**EXERCISE DIRECTIONS:**
Output the full listing word for word.

**SUPPLIED DATA:**
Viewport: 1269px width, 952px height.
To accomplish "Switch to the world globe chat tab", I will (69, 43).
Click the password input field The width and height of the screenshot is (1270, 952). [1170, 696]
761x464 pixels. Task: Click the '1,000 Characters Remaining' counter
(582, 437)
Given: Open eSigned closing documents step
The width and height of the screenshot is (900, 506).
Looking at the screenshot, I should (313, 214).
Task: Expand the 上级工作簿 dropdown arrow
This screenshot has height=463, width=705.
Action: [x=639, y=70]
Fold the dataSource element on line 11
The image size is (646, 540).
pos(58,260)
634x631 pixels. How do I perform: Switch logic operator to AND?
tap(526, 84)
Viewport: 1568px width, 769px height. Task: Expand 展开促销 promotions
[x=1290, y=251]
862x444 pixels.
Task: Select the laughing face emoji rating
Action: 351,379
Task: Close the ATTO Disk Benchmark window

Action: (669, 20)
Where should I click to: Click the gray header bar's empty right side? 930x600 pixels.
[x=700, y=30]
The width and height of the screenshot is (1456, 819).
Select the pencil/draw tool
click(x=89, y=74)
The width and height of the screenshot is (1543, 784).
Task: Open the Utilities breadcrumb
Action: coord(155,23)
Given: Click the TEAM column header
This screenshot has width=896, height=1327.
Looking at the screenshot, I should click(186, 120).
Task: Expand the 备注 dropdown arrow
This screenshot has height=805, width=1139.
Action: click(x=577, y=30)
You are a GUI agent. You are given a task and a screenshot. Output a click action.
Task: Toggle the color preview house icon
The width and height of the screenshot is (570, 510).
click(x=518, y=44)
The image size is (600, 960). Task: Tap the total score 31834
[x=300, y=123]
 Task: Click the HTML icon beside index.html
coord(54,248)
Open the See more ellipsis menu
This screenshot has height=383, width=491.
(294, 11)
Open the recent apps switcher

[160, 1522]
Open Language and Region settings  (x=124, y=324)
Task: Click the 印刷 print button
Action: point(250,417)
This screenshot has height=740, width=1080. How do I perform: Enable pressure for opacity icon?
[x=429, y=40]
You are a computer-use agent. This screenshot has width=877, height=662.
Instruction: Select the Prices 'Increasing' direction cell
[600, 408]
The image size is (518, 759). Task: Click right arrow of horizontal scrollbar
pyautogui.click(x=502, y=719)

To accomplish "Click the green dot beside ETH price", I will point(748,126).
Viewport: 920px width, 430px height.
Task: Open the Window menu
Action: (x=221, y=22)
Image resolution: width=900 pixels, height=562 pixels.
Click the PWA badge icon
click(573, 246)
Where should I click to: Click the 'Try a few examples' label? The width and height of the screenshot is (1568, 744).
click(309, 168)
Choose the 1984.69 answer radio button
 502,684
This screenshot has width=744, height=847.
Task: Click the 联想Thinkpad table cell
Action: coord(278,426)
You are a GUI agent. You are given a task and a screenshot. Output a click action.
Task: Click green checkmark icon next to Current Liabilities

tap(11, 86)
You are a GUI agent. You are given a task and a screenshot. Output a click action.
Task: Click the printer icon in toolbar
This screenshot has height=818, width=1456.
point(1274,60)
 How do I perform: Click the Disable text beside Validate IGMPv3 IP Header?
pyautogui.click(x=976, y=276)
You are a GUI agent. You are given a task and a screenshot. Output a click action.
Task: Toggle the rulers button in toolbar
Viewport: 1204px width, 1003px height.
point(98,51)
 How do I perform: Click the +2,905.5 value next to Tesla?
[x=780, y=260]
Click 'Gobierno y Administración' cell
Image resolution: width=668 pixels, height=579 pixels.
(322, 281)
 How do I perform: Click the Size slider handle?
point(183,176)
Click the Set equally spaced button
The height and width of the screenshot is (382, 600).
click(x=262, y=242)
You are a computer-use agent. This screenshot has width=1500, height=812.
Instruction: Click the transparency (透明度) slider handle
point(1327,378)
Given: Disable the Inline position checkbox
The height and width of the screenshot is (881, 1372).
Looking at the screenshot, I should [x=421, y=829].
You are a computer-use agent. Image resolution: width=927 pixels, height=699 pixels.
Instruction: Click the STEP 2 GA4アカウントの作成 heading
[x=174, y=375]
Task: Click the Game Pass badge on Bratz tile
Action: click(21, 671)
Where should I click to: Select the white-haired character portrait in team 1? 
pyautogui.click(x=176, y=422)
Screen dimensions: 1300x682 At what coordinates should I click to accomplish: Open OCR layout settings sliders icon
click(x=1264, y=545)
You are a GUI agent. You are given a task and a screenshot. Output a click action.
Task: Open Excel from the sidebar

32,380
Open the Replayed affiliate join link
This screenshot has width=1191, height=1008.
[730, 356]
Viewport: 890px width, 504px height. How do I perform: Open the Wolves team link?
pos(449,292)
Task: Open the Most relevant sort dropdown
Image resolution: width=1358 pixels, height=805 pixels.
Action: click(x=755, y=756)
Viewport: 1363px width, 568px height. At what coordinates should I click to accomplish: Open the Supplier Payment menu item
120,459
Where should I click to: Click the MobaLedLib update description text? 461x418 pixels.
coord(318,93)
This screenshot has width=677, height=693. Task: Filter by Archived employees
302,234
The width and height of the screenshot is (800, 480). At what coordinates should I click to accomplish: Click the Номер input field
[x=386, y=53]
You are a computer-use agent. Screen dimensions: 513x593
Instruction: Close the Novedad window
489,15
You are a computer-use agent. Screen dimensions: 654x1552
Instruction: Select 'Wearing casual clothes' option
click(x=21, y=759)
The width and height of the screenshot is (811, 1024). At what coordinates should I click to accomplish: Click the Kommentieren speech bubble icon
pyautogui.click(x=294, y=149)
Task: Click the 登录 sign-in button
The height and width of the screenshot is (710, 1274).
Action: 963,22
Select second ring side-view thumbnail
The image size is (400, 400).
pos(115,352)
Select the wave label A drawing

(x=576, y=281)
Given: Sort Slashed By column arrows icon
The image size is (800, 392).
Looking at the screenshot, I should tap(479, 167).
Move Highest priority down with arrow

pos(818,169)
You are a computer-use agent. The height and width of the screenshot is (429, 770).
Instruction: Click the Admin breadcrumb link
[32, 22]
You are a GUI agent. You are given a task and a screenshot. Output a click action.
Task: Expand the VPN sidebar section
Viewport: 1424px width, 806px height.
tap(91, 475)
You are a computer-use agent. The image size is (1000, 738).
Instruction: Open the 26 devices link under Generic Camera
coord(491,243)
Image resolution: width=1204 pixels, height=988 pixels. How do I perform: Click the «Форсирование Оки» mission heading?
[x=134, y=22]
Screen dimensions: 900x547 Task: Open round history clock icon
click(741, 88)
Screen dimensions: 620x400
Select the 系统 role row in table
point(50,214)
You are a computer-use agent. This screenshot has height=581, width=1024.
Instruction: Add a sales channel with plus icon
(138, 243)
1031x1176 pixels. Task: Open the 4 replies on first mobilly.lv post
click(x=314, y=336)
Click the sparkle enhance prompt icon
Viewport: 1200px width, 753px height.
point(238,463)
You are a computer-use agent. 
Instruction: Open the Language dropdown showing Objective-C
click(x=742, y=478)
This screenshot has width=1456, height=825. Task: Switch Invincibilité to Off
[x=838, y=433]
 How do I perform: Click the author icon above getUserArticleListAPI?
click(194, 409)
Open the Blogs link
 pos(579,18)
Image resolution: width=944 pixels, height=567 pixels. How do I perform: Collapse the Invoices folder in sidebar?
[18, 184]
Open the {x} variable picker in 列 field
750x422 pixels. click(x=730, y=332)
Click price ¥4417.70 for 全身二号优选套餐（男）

**REPLY:**
Viewport: 1269px width, 952px height.
To accomplish "Switch to the world globe chat tab", I will (69, 43).
Click the password input field The width and height of the screenshot is (1270, 952). [1170, 696]
761x464 pixels. Task: Click the '1,000 Characters Remaining' counter
(582, 437)
Given: Open eSigned closing documents step
The width and height of the screenshot is (900, 506).
Looking at the screenshot, I should (313, 214).
Task: Expand the 上级工作簿 dropdown arrow
This screenshot has height=463, width=705.
Action: [x=639, y=70]
Fold the dataSource element on line 11
The image size is (646, 540).
pos(58,260)
634x631 pixels. How do I perform: Switch logic operator to AND?
tap(526, 84)
Viewport: 1568px width, 769px height. Task: Expand 展开促销 promotions
[x=1290, y=251]
862x444 pixels.
Task: Select the laughing face emoji rating
Action: 351,379
Task: Close the ATTO Disk Benchmark window

Action: (669, 20)
Where should I click to: Click the gray header bar's empty right side? 930x600 pixels.
[x=700, y=30]
The width and height of the screenshot is (1456, 819).
Select the pencil/draw tool
click(x=89, y=74)
The width and height of the screenshot is (1543, 784).
Task: Open the Utilities breadcrumb
Action: coord(155,23)
Given: Click the TEAM column header
This screenshot has width=896, height=1327.
Looking at the screenshot, I should click(186, 120).
Task: Expand the 备注 dropdown arrow
This screenshot has height=805, width=1139.
Action: click(x=577, y=30)
You are a GUI agent. You are given a task and a screenshot. Output a click action.
Task: Toggle the color preview house icon
The width and height of the screenshot is (570, 510).
click(x=518, y=44)
The image size is (600, 960). Task: Tap the total score 31834
[x=300, y=123]
 Task: Click the HTML icon beside index.html
coord(54,248)
Open the See more ellipsis menu
This screenshot has height=383, width=491.
(294, 11)
Open the recent apps switcher

[160, 1522]
Open Language and Region settings  (x=124, y=324)
Task: Click the 印刷 print button
Action: point(250,417)
This screenshot has height=740, width=1080. How do I perform: Enable pressure for opacity icon?
[x=429, y=40]
You are a computer-use agent. This screenshot has width=877, height=662.
Instruction: Select the Prices 'Increasing' direction cell
[600, 408]
The image size is (518, 759). Task: Click right arrow of horizontal scrollbar
pyautogui.click(x=502, y=719)

To accomplish "Click the green dot beside ETH price", I will point(748,126).
Viewport: 920px width, 430px height.
Task: Open the Window menu
Action: (x=221, y=22)
Image resolution: width=900 pixels, height=562 pixels.
Click the PWA badge icon
click(573, 246)
Where should I click to: Click the 'Try a few examples' label? The width and height of the screenshot is (1568, 744).
click(309, 168)
Choose the 1984.69 answer radio button
 502,684
This screenshot has width=744, height=847.
Task: Click the 联想Thinkpad table cell
Action: coord(278,426)
You are a GUI agent. You are given a task and a screenshot. Output a click action.
Task: Click green checkmark icon next to Current Liabilities

tap(11, 86)
You are a GUI agent. You are given a task and a screenshot. Output a click action.
Task: Click the printer icon in toolbar
This screenshot has height=818, width=1456.
point(1274,60)
 How do I perform: Click the Disable text beside Validate IGMPv3 IP Header?
pyautogui.click(x=976, y=276)
You are a GUI agent. You are given a task and a screenshot. Output a click action.
Task: Toggle the rulers button in toolbar
Viewport: 1204px width, 1003px height.
point(98,51)
 How do I perform: Click the +2,905.5 value next to Tesla?
[x=780, y=260]
Click 'Gobierno y Administración' cell
Image resolution: width=668 pixels, height=579 pixels.
(322, 281)
 How do I perform: Click the Size slider handle?
point(183,176)
Click the Set equally spaced button
The height and width of the screenshot is (382, 600).
click(x=262, y=242)
You are a computer-use agent. This screenshot has width=1500, height=812.
Instruction: Click the transparency (透明度) slider handle
point(1327,378)
Given: Disable the Inline position checkbox
The height and width of the screenshot is (881, 1372).
Looking at the screenshot, I should [x=421, y=829].
You are a computer-use agent. Image resolution: width=927 pixels, height=699 pixels.
Instruction: Click the STEP 2 GA4アカウントの作成 heading
[x=174, y=375]
Task: Click the Game Pass badge on Bratz tile
Action: click(21, 671)
Where should I click to: Select the white-haired character portrait in team 1? 
pyautogui.click(x=176, y=422)
Screen dimensions: 1300x682 At what coordinates should I click to accomplish: Open OCR layout settings sliders icon
click(x=1264, y=545)
You are a GUI agent. You are given a task and a screenshot. Output a click action.
Task: Open Excel from the sidebar

32,380
Open the Replayed affiliate join link
This screenshot has width=1191, height=1008.
[730, 356]
Viewport: 890px width, 504px height. How do I perform: Open the Wolves team link?
pos(449,292)
Task: Open the Most relevant sort dropdown
Image resolution: width=1358 pixels, height=805 pixels.
Action: click(x=755, y=756)
Viewport: 1363px width, 568px height. At what coordinates should I click to accomplish: Open the Supplier Payment menu item
120,459
Where should I click to: Click the MobaLedLib update description text? 461x418 pixels.
coord(318,93)
This screenshot has width=677, height=693. Task: Filter by Archived employees
302,234
The width and height of the screenshot is (800, 480). At what coordinates should I click to accomplish: Click the Номер input field
[x=386, y=53]
You are a computer-use agent. Screen dimensions: 513x593
Instruction: Close the Novedad window
489,15
You are a computer-use agent. Screen dimensions: 654x1552
Instruction: Select 'Wearing casual clothes' option
click(x=21, y=759)
The width and height of the screenshot is (811, 1024). At what coordinates should I click to accomplish: Click the Kommentieren speech bubble icon
pyautogui.click(x=294, y=149)
Task: Click the 登录 sign-in button
The height and width of the screenshot is (710, 1274).
Action: 963,22
Select second ring side-view thumbnail
The image size is (400, 400).
pos(115,352)
Select the wave label A drawing

(x=576, y=281)
Given: Sort Slashed By column arrows icon
The image size is (800, 392).
Looking at the screenshot, I should tap(479, 167).
Move Highest priority down with arrow

pos(818,169)
You are a computer-use agent. The height and width of the screenshot is (429, 770).
Instruction: Click the Admin breadcrumb link
[32, 22]
You are a GUI agent. You are given a task and a screenshot. Output a click action.
Task: Expand the VPN sidebar section
Viewport: 1424px width, 806px height.
tap(91, 475)
You are a computer-use agent. The image size is (1000, 738).
Instruction: Open the 26 devices link under Generic Camera
coord(491,243)
Image resolution: width=1204 pixels, height=988 pixels. How do I perform: Click the «Форсирование Оки» mission heading?
[x=134, y=22]
Screen dimensions: 900x547 Task: Open round history clock icon
click(741, 88)
Screen dimensions: 620x400
Select the 系统 role row in table
point(50,214)
You are a computer-use agent. This screenshot has height=581, width=1024.
Instruction: Add a sales channel with plus icon
(138, 243)
1031x1176 pixels. Task: Open the 4 replies on first mobilly.lv post
click(x=314, y=336)
Click the sparkle enhance prompt icon
Viewport: 1200px width, 753px height.
point(238,463)
You are a computer-use agent. 
Instruction: Open the Language dropdown showing Objective-C
click(x=742, y=478)
This screenshot has width=1456, height=825. Task: Switch Invincibilité to Off
[x=838, y=433]
 How do I perform: Click the author icon above getUserArticleListAPI?
click(194, 409)
Open the Blogs link
 pos(579,18)
Image resolution: width=944 pixels, height=567 pixels. How do I perform: Collapse the Invoices folder in sidebar?
[18, 184]
Open the {x} variable picker in 列 field
750x422 pixels. click(x=730, y=332)
Click price ¥4417.70 for 全身二号优选套餐（男）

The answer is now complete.